Here's what fascinates me about this: My Dinner with André is basically the most "pretentious" thing to ever exist, and it's absolutely beloved. So when critics call this new piece "precious and pretentious," I wonder if they're missing the entire point of what these two are doing. Three hours of philosophical conversation disguised as theater is kind of their brand, right? It's not a bug, it's the feature. The review feels like it's criticizing a sushi restaurant for serving raw fish. That said, there's a real question lurking underneath: does lightning strike twice? Can you recapture whatever magic happened decades ago, or are you just going through the motions of being the same intellectually rigorous versions of yourselves? The fact that critics are calling it a "reading" rather than a fully staged production makes me wonder if even the production itself isn't entirely convinced of its theatrical ambitions.
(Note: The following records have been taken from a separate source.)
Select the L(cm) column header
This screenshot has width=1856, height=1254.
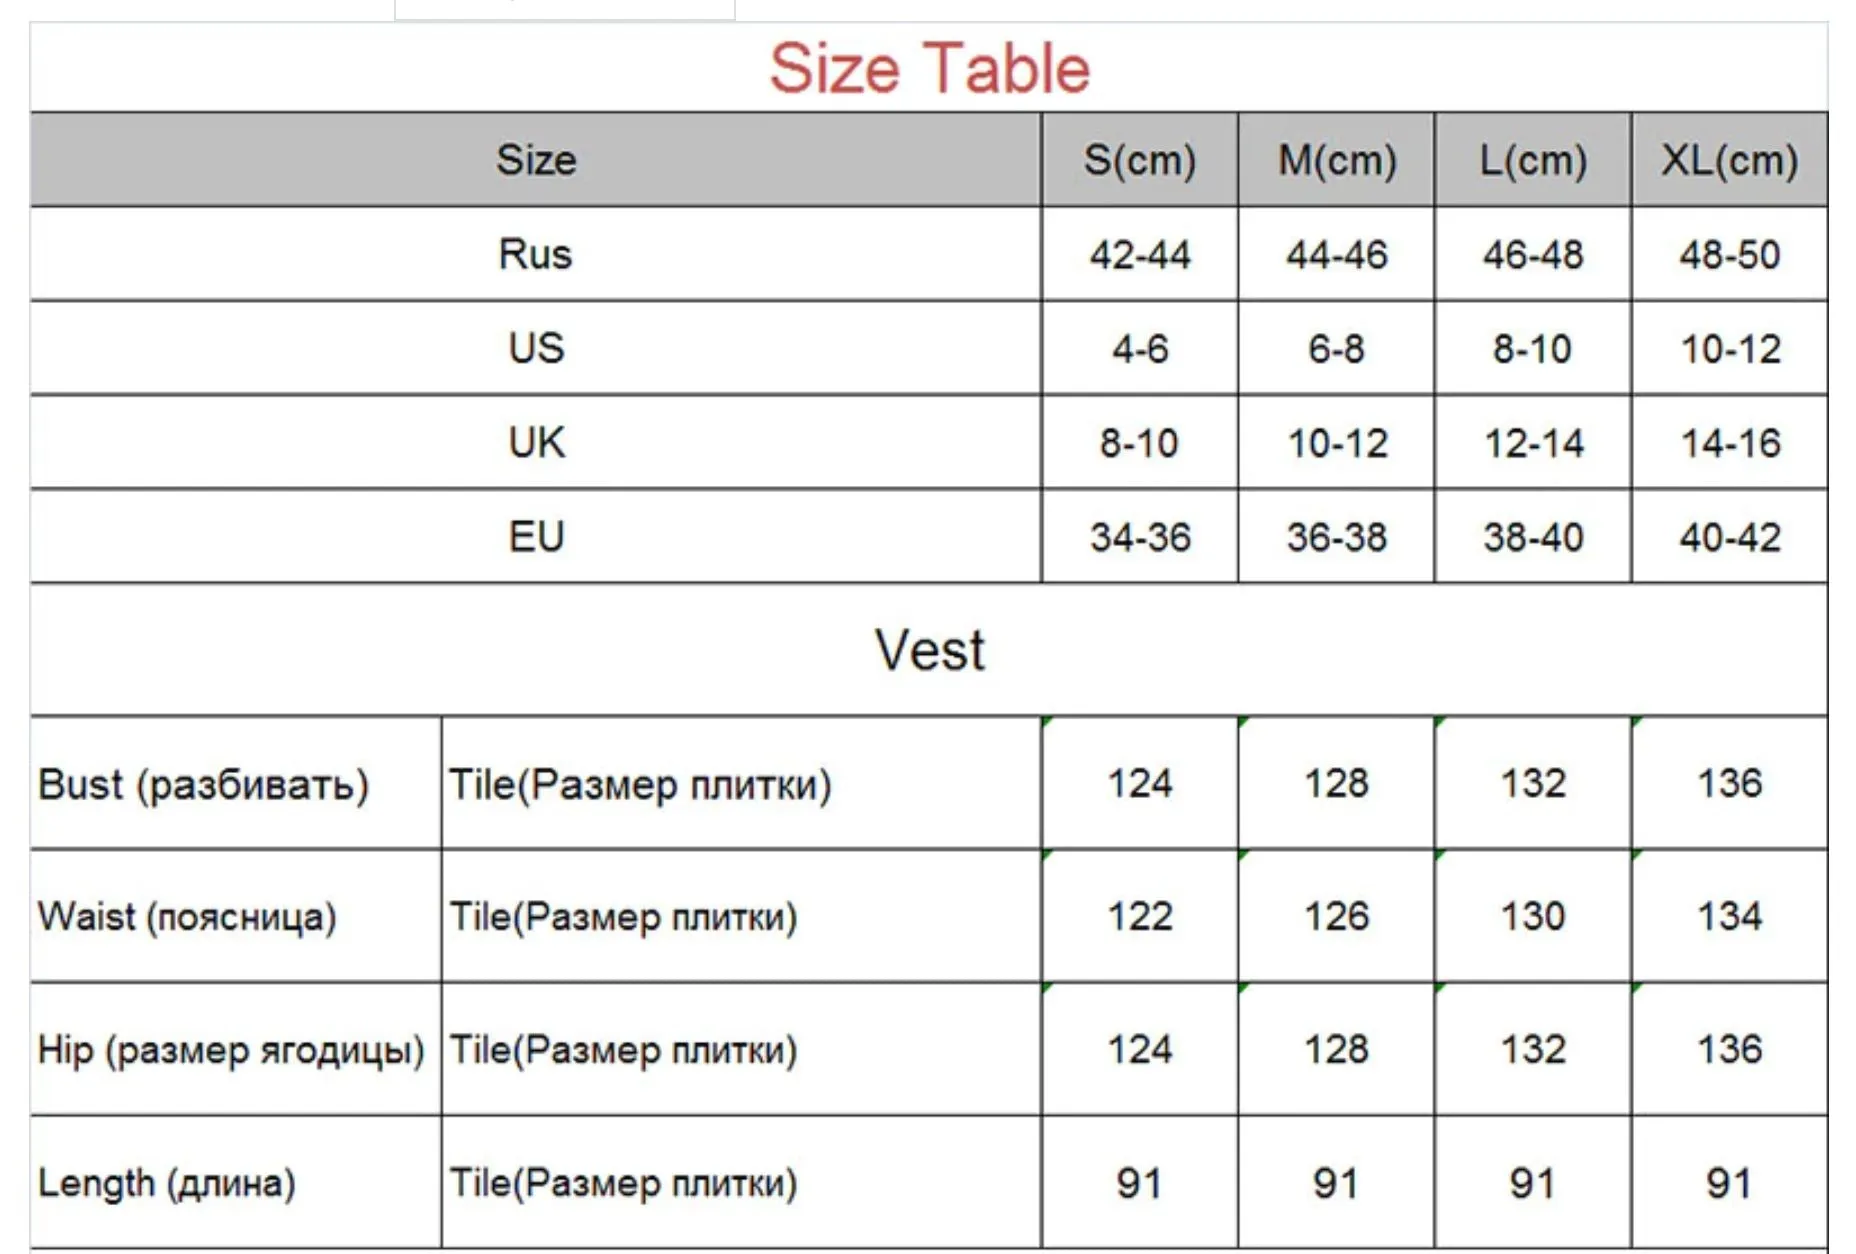click(1533, 160)
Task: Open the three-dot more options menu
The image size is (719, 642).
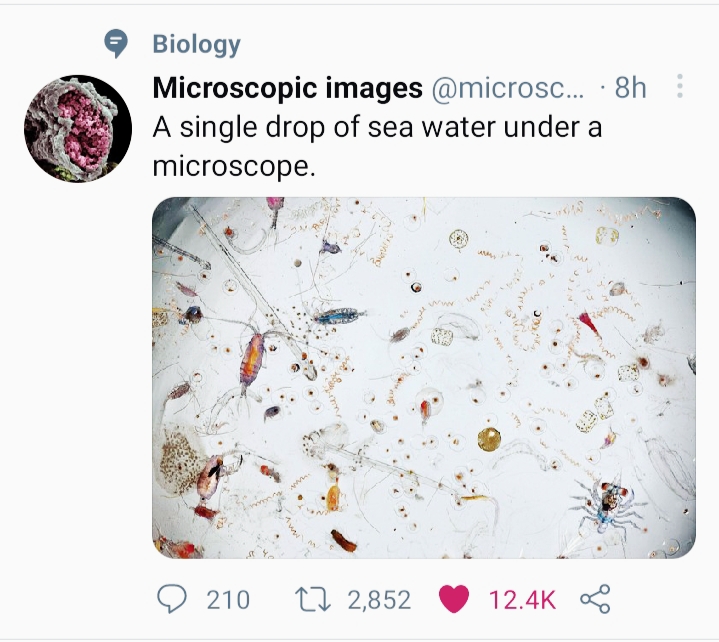Action: coord(680,87)
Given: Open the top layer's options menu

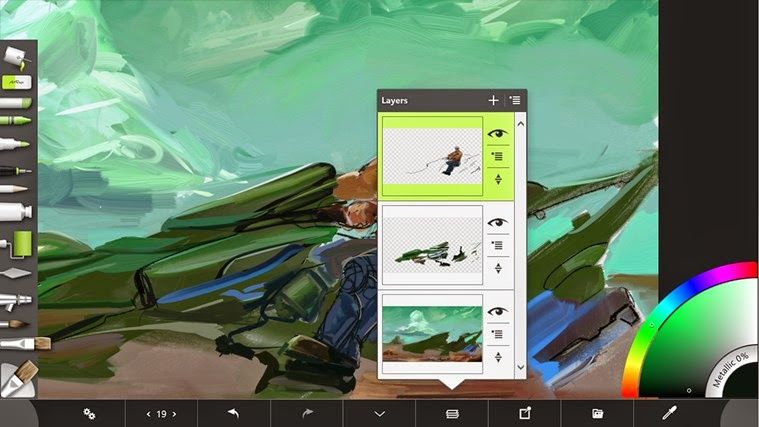Looking at the screenshot, I should (497, 156).
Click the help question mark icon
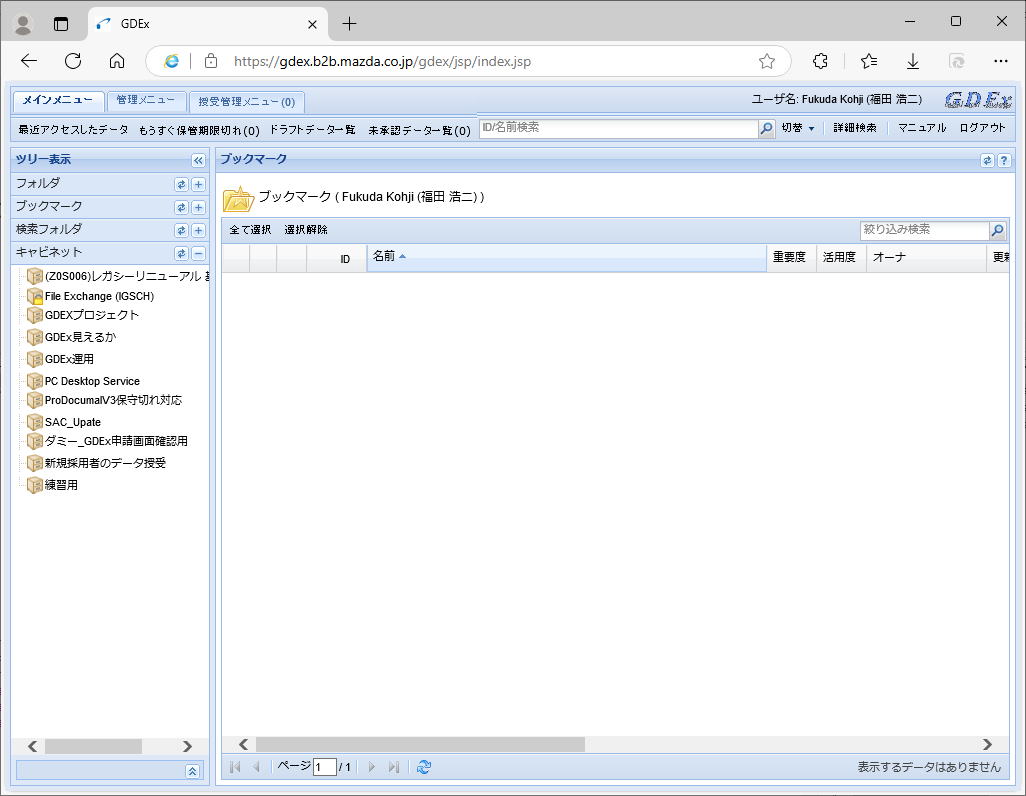The height and width of the screenshot is (796, 1026). tap(1004, 160)
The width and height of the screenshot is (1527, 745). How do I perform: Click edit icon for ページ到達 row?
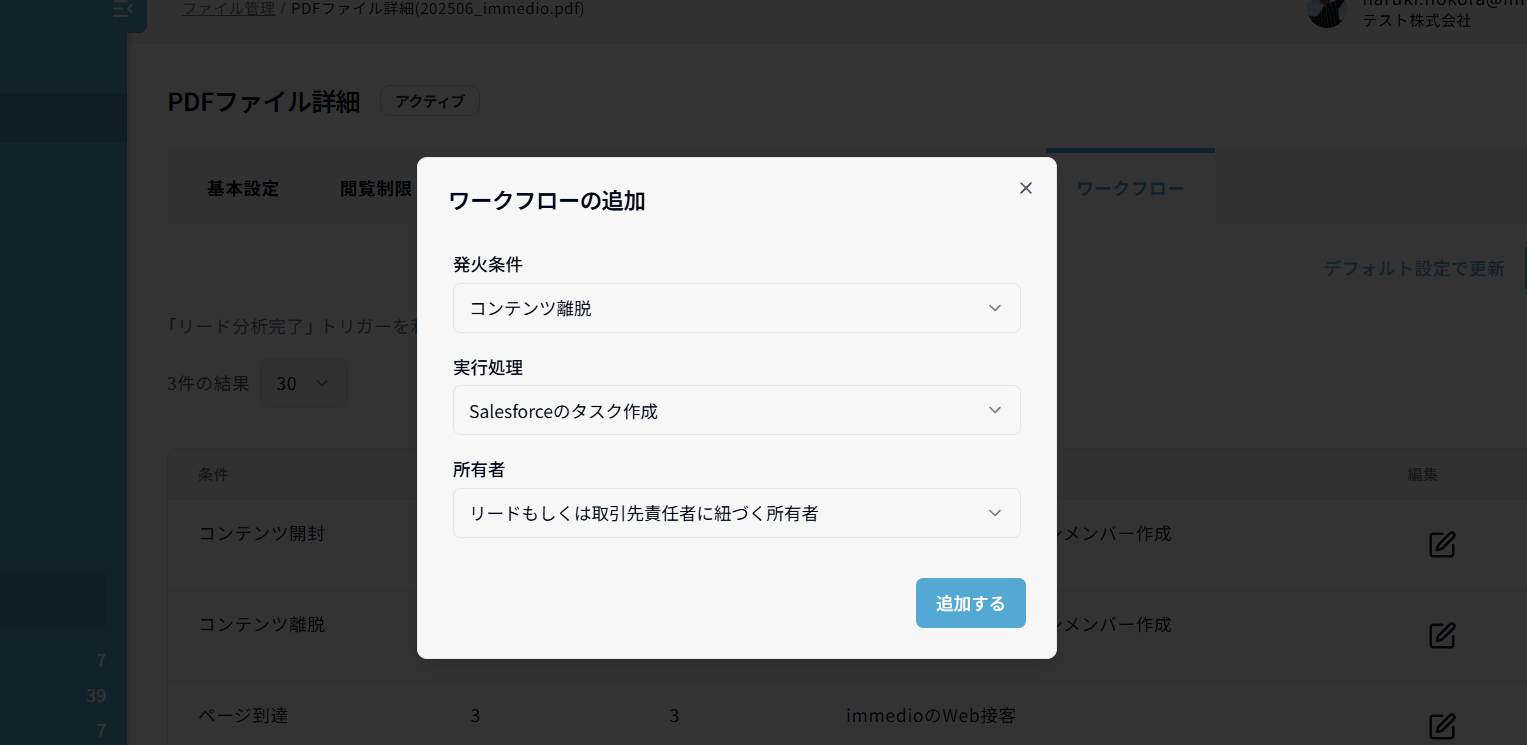1441,725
What really gets me is that in our current streaming landscape where everything is engineered for maximum engagement and minimal thought, the audacity of two octogenarians commanding a stage for three hours to discuss philosophy and memory actually feels rebellious. But rebellion requires something fresh, something challenging beyond just the concept itself.
The real question isn't whether they're pretentious, it's whether their pretension has earned new wrinkles or just deepened existing ones.